Saved data entries
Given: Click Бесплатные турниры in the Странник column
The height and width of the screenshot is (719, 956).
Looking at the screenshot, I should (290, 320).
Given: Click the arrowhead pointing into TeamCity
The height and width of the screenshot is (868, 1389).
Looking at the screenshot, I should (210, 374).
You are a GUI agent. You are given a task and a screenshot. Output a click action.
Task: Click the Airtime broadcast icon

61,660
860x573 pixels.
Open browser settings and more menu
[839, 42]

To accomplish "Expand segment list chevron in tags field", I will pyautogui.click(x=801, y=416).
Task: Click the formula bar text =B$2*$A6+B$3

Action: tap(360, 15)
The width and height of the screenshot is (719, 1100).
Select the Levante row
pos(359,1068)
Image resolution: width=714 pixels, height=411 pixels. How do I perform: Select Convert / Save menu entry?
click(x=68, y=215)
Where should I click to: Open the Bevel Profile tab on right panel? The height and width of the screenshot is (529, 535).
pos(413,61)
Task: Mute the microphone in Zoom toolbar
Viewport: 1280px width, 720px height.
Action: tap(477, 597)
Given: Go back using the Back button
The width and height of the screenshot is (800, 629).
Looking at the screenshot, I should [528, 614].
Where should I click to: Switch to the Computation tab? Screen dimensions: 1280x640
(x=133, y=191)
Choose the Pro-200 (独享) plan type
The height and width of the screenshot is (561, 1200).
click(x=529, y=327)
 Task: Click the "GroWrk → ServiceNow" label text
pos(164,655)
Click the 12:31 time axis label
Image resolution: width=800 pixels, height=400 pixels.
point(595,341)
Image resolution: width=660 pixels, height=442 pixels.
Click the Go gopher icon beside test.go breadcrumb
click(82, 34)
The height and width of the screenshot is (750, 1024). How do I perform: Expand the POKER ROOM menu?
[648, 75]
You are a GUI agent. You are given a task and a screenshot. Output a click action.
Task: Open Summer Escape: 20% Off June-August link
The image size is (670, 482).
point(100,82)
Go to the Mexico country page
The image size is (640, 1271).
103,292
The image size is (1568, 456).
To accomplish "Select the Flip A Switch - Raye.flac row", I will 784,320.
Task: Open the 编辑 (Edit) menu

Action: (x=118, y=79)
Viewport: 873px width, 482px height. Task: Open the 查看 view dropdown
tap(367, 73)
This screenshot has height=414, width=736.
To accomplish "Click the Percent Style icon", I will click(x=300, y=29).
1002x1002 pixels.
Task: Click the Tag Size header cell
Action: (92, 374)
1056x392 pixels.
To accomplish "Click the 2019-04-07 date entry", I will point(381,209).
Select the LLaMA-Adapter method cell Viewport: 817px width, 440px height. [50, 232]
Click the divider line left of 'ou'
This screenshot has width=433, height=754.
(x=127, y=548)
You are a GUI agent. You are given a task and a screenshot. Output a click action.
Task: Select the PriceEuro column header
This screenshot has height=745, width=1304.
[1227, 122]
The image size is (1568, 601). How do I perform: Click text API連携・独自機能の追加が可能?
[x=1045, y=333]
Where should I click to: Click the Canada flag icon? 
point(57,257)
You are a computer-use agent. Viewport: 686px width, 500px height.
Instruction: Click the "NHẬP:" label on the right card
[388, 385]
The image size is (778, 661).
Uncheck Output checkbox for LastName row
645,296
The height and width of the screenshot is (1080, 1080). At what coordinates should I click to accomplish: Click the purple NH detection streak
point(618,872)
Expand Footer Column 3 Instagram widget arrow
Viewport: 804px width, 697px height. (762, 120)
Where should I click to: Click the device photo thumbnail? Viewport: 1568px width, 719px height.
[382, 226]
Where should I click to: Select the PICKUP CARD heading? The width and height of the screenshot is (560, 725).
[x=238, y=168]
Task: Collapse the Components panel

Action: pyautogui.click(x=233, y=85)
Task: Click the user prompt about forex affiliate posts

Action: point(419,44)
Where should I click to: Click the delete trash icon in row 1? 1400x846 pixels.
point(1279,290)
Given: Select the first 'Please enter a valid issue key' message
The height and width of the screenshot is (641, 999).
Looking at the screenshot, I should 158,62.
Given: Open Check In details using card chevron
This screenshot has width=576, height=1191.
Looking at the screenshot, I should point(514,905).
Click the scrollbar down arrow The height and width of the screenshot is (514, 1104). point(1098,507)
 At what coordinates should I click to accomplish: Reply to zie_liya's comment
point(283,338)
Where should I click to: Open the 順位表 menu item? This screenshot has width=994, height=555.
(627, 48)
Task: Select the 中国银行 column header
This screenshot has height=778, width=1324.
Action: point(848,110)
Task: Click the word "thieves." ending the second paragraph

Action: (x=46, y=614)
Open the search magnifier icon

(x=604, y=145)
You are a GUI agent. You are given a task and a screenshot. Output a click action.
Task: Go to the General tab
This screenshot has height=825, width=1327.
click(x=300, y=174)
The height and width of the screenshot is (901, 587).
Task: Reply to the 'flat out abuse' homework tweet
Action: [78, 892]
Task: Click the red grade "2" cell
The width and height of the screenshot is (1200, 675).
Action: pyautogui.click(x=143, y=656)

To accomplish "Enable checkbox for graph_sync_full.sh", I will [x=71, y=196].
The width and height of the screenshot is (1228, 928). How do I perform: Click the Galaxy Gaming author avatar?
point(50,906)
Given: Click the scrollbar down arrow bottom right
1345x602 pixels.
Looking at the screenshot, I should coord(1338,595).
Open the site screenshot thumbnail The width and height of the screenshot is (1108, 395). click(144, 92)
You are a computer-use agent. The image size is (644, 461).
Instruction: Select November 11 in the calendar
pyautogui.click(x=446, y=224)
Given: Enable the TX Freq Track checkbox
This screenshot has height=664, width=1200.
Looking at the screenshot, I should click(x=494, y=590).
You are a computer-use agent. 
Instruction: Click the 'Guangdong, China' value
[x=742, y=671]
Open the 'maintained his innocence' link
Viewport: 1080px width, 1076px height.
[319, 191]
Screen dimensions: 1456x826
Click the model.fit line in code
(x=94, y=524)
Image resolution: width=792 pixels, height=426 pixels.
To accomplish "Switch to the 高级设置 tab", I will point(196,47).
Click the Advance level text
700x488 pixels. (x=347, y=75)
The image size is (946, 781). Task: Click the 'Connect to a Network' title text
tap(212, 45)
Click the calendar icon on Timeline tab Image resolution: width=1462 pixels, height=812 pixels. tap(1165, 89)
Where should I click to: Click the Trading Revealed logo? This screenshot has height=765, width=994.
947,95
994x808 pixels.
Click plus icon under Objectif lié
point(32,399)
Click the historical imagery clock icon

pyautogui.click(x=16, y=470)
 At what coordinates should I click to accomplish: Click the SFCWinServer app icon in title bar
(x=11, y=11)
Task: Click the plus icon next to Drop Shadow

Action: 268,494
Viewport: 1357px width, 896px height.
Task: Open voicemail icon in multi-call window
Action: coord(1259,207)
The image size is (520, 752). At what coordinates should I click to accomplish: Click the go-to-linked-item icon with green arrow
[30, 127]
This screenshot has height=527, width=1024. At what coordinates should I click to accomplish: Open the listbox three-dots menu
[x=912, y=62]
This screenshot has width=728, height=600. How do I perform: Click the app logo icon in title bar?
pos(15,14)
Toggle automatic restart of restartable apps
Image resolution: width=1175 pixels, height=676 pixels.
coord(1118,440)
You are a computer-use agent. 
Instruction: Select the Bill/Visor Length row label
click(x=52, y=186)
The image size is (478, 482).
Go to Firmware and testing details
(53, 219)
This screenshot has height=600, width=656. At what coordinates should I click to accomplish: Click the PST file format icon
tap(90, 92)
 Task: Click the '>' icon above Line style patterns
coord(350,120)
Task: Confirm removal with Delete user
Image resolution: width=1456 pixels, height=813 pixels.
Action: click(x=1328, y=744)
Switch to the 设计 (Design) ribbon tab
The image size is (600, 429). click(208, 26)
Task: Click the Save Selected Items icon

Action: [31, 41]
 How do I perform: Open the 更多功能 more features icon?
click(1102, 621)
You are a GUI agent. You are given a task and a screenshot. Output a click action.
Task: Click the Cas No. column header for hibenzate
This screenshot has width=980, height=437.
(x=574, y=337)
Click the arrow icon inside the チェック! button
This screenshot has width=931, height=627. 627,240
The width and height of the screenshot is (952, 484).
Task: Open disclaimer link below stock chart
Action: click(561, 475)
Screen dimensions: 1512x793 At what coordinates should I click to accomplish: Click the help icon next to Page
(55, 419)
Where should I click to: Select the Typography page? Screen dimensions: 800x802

EXERCISE DETAILS | Search the entries for lines with the string "computer", then report their number alone.

WRITTEN ANSWER | 4